In a second dissent, Justices Breyer and Kagan wrote separately only to state that they “need not and do not decide whether either for-profit corporations or their owners may bring claims” under RFRA.

Political reaction. In a statement, Senate Finance Committee Chairman Ron Wyden (D-OR) said that the decision “flies in the face of the ongoing effort to eliminate gender discrimination in the workplace.” He said that it potentially opens “the door to roll back civil rights protections more broadly” and that “[w]hen it comes to personal health decisions, employers have no right to come between women and their doctors.” Senate Majority Leader Harry Reid (D-NV) released a similar statement saying that the decision “jeopardizes women’s access to essential health care” and promising that Democrats “will continue to fight to preserve women’s access to contraceptive coverage and keep bosses out of the examination room.”

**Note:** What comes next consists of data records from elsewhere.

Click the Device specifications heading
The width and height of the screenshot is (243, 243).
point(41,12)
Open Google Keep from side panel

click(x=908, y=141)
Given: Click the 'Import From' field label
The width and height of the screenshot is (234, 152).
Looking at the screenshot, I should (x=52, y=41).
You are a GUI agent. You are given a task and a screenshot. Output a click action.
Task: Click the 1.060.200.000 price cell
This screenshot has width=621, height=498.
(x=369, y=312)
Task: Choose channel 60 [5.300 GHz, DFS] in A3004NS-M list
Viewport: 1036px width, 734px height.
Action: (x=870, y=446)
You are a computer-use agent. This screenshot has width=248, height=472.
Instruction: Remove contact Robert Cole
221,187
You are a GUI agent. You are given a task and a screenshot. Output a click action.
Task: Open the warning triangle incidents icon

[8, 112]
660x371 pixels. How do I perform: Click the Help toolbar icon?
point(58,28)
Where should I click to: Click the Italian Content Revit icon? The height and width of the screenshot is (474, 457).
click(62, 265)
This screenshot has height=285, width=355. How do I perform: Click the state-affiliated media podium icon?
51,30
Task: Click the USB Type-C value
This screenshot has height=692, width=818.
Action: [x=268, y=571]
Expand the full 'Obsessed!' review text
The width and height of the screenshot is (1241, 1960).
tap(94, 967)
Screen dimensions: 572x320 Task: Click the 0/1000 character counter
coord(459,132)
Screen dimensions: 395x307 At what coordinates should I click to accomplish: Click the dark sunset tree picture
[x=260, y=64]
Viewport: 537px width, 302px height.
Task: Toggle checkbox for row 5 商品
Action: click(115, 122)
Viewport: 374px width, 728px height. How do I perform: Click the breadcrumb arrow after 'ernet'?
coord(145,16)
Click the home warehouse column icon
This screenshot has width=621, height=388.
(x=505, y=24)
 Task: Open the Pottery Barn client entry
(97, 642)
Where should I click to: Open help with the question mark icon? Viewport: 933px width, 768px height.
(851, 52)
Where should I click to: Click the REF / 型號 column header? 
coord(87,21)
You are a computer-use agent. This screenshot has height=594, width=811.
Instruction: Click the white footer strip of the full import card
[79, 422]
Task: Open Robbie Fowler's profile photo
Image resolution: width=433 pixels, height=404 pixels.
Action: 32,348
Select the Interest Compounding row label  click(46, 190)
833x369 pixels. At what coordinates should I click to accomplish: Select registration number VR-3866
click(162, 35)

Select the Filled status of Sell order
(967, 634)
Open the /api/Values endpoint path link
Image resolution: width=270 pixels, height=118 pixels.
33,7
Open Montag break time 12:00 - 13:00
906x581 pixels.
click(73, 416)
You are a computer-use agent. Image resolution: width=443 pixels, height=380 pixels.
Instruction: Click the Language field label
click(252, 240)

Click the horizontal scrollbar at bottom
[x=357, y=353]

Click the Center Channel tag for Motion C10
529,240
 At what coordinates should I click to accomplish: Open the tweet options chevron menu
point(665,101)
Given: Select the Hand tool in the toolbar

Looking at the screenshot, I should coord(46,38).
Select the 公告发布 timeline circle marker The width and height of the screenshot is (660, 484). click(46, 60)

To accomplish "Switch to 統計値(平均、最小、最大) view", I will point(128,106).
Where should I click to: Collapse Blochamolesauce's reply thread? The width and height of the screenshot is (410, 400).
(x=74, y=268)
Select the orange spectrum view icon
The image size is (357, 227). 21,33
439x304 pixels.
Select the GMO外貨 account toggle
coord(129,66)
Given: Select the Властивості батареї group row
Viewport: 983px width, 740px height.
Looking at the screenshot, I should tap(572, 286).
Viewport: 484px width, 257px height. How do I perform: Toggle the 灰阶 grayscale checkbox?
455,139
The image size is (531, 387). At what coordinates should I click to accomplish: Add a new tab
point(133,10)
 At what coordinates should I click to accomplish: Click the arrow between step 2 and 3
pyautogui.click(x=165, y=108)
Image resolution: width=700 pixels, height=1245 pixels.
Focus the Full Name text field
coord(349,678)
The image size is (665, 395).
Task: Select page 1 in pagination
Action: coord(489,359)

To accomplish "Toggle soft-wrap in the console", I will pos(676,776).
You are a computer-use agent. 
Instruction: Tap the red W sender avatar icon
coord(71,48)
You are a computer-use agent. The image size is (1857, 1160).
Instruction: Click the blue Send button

On the other side of the aisle, Senate Minority Leader Mitch McConnell (R-KY) said that the Court’s decision “makes clear that the Obama administration cannot trample on the religious freedoms that Americans hold dear.” He continued to state that “Obamacare is the single worst piece of legislation to pass in the last 50 years.” Senator Jerry Moran (R-KS) stated that the decision “rightly rejects the federal government’s intrusion into an individual’s religious liberty” and “protects religious practice beyond places of worship without harm to others.”